-- Input for this task --
-------------------------
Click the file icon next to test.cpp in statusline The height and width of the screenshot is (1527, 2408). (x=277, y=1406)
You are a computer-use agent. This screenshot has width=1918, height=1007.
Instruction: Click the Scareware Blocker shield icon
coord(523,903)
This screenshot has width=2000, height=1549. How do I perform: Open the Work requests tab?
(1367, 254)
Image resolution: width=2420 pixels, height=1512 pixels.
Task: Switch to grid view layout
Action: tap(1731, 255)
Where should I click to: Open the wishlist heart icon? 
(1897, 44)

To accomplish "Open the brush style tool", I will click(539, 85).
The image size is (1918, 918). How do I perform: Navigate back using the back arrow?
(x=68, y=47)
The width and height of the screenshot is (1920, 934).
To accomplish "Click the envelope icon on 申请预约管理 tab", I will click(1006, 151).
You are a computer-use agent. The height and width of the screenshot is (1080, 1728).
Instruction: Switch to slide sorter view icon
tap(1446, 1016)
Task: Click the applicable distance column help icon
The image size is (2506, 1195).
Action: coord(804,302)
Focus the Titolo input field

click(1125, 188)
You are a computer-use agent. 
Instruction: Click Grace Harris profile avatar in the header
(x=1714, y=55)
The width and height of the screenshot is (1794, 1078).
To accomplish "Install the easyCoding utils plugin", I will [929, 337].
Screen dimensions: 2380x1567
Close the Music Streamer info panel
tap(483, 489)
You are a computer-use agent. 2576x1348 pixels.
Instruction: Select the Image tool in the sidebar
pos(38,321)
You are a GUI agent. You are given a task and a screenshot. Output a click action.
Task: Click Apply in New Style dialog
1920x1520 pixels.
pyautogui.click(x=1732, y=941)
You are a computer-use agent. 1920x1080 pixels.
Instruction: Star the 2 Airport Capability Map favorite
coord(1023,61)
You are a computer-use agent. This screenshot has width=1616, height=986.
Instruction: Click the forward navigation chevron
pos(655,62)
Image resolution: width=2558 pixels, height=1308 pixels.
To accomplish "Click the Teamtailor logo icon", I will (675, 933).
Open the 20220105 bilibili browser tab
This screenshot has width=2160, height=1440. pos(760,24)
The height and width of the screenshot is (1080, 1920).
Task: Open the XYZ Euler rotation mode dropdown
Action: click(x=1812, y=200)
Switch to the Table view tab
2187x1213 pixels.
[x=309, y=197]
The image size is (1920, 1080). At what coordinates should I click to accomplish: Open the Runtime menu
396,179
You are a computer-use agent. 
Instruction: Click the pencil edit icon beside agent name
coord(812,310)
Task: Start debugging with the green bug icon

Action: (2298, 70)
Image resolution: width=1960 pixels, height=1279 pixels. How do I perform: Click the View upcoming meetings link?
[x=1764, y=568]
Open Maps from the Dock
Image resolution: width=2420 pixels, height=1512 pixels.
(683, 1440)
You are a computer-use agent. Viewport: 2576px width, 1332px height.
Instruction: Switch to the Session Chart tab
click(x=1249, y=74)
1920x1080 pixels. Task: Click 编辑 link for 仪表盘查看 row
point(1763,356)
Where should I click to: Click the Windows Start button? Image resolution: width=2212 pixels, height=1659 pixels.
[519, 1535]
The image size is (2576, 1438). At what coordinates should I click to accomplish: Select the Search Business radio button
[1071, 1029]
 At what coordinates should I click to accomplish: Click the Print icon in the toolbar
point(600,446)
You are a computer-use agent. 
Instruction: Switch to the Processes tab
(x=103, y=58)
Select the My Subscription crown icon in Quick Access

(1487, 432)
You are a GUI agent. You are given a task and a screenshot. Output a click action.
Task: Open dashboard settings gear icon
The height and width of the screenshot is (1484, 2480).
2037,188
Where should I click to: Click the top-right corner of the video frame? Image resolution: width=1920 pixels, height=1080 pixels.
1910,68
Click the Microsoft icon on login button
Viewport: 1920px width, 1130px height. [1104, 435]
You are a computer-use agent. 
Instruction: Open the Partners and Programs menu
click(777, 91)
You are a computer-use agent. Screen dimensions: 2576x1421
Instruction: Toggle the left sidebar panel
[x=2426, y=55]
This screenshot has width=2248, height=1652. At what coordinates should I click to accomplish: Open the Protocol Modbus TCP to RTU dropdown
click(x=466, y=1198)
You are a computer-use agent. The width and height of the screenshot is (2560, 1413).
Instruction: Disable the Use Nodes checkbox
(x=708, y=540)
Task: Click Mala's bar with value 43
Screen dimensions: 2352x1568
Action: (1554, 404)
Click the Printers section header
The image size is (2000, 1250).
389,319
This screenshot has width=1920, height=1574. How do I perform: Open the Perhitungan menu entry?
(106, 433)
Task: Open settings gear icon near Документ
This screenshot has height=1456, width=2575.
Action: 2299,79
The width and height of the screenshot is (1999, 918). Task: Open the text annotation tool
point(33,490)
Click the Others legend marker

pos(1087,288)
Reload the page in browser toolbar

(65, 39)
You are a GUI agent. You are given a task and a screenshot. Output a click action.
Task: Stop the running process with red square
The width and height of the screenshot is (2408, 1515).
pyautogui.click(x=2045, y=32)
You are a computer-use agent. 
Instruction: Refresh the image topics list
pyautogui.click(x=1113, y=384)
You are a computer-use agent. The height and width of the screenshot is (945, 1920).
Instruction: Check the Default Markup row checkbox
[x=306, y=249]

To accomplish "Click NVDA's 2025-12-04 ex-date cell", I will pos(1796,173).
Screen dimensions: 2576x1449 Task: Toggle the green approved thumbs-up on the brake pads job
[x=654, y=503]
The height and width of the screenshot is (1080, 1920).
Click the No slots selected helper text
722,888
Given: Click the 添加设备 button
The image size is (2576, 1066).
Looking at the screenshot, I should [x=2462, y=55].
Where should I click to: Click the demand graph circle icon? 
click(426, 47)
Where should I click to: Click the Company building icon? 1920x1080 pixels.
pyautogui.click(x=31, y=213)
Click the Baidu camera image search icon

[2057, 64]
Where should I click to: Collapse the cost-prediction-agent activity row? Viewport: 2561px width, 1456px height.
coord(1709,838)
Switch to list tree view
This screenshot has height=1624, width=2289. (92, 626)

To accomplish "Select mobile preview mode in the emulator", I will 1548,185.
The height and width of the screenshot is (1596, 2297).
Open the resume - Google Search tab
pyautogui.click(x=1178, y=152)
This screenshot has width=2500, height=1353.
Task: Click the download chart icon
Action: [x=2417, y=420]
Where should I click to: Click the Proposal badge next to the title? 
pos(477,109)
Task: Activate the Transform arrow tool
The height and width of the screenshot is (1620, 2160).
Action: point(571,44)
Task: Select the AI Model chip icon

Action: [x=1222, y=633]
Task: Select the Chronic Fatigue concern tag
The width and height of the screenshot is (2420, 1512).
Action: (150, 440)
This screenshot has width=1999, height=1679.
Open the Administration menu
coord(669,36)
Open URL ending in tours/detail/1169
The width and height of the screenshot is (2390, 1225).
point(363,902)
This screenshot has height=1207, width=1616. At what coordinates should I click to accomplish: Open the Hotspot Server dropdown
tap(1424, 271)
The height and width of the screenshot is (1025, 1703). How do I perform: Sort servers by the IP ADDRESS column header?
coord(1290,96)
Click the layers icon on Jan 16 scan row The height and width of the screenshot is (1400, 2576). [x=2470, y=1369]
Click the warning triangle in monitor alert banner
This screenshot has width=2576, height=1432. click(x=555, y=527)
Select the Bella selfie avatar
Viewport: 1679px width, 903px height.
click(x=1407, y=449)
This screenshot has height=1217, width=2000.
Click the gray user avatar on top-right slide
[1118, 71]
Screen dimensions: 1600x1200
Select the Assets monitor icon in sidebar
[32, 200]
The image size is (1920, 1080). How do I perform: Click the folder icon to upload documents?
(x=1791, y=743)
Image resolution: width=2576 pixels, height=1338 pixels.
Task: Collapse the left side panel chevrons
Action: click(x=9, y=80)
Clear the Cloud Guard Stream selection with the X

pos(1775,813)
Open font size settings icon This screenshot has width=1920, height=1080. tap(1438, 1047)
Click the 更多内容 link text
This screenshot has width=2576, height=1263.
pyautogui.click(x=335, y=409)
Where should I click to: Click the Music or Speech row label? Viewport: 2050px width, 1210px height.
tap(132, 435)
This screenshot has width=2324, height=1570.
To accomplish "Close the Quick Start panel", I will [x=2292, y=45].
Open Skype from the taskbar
-------------------------
-- What you have to do --
Of all the lines in the data above, show only those that hold the word "will".

-- Written answer --
To accomplish "Open the brush style tool", I will click(539, 85).
To accomplish "Click the envelope icon on 申请预约管理 tab", I will click(1006, 151).
To accomplish "Install the easyCoding utils plugin", I will [929, 337].
To accomplish "Click the Teamtailor logo icon", I will (675, 933).
To accomplish "Click NVDA's 2025-12-04 ex-date cell", I will pos(1796,173).
To accomplish "Select mobile preview mode in the emulator", I will 1548,185.
To accomplish "Close the Quick Start panel", I will [x=2292, y=45].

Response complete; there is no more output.